_REQUIRED ACTION_.
For each line below that includes the word "dropdown", make a copy.

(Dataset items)
#####

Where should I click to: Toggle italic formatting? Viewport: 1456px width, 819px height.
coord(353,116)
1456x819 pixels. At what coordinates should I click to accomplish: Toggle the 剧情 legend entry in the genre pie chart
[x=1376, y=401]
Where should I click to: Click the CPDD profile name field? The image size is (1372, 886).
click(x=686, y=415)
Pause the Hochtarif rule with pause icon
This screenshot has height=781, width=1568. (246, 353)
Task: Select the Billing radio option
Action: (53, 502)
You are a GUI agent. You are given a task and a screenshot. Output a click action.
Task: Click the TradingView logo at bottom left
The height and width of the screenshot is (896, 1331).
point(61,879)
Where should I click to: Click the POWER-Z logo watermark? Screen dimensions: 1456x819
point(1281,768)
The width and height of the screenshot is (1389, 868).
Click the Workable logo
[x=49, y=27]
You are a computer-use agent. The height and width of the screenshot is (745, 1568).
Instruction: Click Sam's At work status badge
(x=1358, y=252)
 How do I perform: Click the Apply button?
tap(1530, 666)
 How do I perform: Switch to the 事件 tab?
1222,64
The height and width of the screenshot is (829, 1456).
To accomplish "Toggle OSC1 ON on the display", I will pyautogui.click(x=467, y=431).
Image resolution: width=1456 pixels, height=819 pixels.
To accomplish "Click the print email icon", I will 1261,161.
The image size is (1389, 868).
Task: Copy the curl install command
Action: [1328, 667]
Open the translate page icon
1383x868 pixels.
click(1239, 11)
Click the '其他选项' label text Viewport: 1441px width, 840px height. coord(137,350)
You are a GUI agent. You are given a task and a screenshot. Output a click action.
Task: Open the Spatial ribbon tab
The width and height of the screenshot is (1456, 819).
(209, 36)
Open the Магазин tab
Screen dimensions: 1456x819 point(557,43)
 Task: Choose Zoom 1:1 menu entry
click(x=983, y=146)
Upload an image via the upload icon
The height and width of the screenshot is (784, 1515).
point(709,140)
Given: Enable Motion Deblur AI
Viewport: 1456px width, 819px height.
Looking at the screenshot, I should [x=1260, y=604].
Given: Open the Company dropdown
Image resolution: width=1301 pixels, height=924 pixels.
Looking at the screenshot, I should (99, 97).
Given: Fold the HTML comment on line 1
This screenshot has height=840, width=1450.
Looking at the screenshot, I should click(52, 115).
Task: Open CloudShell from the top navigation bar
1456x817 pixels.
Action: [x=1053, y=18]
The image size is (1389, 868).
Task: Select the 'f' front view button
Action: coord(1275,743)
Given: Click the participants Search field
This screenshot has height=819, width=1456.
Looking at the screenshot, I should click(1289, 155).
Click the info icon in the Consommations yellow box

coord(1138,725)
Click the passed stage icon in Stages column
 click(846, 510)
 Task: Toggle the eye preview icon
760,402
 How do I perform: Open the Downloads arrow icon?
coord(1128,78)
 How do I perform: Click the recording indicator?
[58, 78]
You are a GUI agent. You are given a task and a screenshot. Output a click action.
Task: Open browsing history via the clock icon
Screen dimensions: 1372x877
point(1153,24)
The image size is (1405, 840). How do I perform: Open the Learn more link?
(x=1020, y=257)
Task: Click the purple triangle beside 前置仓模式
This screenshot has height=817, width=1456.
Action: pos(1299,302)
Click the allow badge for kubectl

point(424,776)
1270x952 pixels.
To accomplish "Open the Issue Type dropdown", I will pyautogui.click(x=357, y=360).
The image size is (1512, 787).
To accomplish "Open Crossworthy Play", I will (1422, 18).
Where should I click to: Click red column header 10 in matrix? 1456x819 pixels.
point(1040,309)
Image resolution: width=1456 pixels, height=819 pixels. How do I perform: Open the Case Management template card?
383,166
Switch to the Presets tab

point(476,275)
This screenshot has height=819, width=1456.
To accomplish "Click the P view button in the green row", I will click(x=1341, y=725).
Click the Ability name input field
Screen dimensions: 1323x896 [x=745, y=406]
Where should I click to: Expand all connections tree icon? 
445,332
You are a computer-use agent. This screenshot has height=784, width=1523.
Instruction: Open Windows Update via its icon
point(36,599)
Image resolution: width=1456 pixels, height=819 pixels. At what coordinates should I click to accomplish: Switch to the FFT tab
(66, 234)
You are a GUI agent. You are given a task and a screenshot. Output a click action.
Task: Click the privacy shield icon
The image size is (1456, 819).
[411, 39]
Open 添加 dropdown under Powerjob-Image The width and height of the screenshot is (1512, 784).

#####

_ANSWER_.
Given: Open the Company dropdown
To accomplish "Open the Issue Type dropdown", I will pyautogui.click(x=357, y=360).
Open 添加 dropdown under Powerjob-Image The width and height of the screenshot is (1512, 784).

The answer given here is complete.